The federal Emergency Medical Treatment and Labor Act (EMTALA) requires any hospital that accepts Medicare funding to stabilize patients presenting with emergency medical conditions, regardless of what state law says about the treatment needed. The U.S. Supreme Court addressed the collision between EMTALA and state abortion bans in Moyle v. United States (2024), a case involving Idaho’s ban. The Court dismissed the case on procedural grounds but allowed a lower court injunction to take effect, preventing Idaho from enforcing its ban when an abortion is needed to prevent serious health harms, even if the patient’s life is not immediately at risk.12Supreme Court of the United States. Moyle v. United States
How this applies in Georgia is not yet settled.

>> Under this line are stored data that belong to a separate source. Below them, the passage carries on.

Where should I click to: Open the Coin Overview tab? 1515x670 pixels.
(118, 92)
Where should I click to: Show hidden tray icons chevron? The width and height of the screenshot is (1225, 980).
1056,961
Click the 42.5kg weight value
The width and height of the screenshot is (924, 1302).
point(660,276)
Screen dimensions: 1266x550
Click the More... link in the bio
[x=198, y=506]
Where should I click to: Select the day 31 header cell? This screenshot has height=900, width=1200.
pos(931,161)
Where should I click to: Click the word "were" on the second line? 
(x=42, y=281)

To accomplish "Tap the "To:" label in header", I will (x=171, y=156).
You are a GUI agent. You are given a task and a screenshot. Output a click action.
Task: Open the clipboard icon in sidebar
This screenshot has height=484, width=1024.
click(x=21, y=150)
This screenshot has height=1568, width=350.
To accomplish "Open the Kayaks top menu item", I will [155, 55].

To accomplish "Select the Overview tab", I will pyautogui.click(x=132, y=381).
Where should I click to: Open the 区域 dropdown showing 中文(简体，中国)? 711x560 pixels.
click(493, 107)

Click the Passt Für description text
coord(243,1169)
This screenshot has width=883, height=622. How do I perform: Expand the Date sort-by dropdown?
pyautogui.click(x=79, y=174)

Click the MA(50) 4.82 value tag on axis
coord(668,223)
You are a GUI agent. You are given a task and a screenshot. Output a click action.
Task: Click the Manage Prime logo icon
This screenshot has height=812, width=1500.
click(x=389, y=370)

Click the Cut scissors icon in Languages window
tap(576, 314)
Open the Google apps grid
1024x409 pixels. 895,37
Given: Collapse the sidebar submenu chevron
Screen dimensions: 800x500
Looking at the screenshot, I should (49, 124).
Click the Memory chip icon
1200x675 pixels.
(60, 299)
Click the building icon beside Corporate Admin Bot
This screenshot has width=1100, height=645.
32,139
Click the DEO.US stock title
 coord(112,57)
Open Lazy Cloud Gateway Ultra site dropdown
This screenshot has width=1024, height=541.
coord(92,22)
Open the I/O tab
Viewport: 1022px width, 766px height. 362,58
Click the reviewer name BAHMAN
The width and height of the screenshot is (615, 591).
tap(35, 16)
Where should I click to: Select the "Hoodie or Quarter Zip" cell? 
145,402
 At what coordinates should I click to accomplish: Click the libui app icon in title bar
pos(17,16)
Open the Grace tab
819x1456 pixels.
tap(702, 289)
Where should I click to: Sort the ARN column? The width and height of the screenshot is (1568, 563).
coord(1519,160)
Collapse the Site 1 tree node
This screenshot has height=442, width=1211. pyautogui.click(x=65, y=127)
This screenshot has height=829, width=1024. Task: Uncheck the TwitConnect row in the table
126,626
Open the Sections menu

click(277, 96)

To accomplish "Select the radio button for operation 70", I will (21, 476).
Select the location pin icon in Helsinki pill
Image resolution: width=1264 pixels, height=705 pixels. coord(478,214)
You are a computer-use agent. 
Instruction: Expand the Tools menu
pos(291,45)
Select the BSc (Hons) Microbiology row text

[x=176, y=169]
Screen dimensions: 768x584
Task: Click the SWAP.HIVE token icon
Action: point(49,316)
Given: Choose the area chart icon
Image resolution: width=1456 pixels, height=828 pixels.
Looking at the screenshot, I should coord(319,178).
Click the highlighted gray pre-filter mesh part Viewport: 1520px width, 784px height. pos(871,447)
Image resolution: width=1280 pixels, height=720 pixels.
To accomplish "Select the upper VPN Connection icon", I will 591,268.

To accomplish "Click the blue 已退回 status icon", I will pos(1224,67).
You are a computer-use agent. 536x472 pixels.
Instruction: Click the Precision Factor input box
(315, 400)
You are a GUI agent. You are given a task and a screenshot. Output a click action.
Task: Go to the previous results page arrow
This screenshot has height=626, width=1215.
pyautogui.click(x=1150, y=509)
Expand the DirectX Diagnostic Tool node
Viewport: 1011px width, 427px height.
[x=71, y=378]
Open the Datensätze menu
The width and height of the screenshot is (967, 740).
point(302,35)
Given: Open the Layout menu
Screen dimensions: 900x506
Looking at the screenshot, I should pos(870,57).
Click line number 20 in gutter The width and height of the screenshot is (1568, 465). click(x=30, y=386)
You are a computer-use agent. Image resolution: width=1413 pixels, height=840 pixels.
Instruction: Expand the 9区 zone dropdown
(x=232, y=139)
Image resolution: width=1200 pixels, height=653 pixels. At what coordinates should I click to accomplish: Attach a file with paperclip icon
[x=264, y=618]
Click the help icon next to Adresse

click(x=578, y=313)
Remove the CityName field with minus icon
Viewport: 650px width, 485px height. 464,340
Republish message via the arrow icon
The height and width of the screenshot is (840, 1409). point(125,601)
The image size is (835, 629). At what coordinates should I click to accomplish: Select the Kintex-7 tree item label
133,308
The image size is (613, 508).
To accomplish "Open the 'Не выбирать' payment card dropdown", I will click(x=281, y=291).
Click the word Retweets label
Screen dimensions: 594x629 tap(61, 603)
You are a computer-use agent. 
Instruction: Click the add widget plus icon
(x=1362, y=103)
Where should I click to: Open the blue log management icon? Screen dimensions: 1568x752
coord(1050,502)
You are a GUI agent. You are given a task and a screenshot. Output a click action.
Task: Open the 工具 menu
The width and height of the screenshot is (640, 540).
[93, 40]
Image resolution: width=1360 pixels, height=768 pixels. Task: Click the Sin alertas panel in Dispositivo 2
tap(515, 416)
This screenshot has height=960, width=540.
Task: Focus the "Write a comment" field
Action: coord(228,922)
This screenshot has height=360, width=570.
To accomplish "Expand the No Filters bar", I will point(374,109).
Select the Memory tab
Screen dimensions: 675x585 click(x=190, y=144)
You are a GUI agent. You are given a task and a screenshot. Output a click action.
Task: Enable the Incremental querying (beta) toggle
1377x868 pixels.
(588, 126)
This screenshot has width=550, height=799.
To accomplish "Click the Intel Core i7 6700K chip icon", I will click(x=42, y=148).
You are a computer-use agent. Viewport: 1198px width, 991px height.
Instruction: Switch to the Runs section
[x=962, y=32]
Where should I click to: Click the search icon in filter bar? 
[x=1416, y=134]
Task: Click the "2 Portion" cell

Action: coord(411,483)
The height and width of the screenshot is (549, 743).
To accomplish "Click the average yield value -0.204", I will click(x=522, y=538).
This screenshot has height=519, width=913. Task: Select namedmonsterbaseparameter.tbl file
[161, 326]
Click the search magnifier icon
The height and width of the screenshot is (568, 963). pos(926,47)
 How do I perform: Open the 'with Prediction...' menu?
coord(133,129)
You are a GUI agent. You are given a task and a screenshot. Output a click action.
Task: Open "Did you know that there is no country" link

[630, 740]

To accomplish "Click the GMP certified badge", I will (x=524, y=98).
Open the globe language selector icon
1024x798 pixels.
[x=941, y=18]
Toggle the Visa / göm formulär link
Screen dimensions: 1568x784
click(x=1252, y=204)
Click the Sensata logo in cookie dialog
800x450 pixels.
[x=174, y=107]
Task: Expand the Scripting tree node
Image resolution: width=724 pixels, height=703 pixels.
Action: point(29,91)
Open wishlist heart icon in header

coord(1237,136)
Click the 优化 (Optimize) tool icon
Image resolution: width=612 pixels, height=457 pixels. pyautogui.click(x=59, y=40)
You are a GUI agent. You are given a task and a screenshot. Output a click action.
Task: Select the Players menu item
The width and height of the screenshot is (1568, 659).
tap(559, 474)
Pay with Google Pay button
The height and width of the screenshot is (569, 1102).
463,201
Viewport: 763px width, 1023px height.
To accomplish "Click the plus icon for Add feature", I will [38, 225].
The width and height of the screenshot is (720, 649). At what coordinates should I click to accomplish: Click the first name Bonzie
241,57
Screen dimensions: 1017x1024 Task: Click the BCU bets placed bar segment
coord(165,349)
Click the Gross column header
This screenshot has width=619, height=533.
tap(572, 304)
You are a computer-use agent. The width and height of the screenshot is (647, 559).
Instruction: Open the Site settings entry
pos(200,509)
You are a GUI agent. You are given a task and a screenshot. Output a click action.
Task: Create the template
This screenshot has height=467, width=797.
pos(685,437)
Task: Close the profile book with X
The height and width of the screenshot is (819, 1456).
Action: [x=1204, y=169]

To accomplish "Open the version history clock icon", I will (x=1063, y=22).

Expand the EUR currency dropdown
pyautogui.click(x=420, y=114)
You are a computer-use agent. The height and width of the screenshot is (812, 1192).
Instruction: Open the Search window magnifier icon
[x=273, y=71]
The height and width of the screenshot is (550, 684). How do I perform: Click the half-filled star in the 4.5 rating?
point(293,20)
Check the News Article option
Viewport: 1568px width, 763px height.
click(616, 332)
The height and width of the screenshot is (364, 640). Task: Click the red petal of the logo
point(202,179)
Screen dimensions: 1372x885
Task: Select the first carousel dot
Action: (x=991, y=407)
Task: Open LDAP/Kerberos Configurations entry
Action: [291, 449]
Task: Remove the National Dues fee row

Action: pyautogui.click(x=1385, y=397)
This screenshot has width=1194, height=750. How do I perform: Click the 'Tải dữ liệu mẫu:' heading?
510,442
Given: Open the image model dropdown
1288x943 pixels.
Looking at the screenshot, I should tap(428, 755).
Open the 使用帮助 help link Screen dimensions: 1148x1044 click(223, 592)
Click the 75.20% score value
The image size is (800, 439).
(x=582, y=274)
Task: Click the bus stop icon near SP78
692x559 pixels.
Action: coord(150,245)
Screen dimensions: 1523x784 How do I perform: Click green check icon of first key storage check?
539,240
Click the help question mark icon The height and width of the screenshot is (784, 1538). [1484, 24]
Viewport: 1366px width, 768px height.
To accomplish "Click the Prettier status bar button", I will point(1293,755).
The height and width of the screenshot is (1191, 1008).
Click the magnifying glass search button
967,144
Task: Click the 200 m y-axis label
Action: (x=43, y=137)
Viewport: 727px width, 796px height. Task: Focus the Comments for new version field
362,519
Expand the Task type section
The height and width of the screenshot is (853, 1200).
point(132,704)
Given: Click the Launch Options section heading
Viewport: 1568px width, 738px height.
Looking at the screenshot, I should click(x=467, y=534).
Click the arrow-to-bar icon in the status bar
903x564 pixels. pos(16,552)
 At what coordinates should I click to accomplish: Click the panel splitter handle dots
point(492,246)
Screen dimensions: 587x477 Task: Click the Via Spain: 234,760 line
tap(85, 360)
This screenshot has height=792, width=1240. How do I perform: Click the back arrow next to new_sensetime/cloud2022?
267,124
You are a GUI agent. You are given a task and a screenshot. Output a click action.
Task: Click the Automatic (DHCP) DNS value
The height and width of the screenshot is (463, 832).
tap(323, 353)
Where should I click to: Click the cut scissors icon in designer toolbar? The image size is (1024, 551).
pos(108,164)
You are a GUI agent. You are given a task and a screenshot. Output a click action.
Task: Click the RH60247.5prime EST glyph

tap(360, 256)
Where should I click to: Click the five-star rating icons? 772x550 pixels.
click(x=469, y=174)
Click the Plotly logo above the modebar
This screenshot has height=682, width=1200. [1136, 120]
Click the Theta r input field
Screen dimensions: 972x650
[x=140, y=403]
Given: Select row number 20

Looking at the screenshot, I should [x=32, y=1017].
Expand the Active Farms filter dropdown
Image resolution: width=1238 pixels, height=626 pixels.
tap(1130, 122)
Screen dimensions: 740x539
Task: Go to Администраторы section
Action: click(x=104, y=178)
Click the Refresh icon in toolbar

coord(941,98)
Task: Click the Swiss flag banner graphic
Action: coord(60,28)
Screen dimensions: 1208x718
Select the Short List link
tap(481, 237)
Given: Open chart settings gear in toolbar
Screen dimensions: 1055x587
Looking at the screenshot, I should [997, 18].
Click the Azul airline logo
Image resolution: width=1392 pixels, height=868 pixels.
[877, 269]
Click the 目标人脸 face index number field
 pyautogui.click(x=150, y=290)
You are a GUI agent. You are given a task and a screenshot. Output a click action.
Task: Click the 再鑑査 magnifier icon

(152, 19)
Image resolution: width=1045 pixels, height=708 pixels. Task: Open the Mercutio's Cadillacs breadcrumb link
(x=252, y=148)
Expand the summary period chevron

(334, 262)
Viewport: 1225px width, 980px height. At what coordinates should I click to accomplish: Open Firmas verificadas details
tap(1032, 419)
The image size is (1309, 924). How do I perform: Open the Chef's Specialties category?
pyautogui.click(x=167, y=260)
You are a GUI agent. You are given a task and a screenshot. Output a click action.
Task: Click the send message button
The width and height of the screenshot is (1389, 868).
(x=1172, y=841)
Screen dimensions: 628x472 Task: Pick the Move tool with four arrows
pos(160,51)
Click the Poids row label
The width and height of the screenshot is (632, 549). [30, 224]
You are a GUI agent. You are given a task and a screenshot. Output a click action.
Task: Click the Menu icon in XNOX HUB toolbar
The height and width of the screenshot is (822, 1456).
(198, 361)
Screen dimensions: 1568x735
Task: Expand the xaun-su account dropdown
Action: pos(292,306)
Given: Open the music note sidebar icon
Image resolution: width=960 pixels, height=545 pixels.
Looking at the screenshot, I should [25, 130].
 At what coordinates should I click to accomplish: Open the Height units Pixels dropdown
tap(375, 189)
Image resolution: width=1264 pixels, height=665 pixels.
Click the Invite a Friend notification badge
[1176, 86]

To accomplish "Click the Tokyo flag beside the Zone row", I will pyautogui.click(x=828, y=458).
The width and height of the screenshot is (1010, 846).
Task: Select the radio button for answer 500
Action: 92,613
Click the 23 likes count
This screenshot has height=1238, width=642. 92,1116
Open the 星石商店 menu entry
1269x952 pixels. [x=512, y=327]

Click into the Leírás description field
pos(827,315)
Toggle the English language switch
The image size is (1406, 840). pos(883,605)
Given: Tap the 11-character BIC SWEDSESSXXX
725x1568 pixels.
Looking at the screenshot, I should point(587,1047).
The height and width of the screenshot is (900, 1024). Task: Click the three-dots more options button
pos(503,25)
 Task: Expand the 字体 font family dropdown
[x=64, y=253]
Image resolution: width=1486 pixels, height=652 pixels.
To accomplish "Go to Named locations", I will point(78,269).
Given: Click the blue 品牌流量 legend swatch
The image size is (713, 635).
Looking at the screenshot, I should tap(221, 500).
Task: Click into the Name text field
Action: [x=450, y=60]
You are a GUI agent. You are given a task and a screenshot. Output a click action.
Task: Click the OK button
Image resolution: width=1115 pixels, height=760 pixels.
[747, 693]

Georgia’s medical emergency exception already permits abortion to prevent death or substantial irreversible physical impairment, which overlaps with EMTALA’s stabilization requirement in the most severe cases. The gap appears in situations where a patient faces serious health consequences short of death or permanent organ damage. In June 2025, HHS Secretary Robert F. Kennedy Jr. rescinded Biden-era guidance specifically reinforcing EMTALA obligations for pregnant patients, while simultaneously affirming that EMTALA “continues to ensure pregnant women facing medical emergencies have access to stabilizing care.” The practical impact of that shift remains to be seen. Patients who believe they were denied emergency stabilizing care at a Medicare-funded hospital can file a complaint through an HHS online portal.
Georgia has not enacted any law restricting residents from traveling to another state to obtain an abortion. No current Georgia statute penalizes a person for crossing state lines for reproductive care or for helping someone else do so. Several neighboring states have less restrictive abortion laws, and many Georgia residents travel to access care unavailable at home.
Whether states can constitutionally restrict interstate travel for abortion is an open legal question. Legal scholars have raised arguments under the Commerce Clause and the constitutional right to travel, but no court has issued a definitive ruling. Proposed federal legislation, such as the Ensuring Women’s Right to Reproductive Freedom Act introduced in June 2025, would explicitly prohibit state officials from restricting abortion-related interstate travel, but that bill has not been enacted. For now, the practical reality is straightforward: Georgia residents face no legal penalty for obtaining a lawful abortion in another state.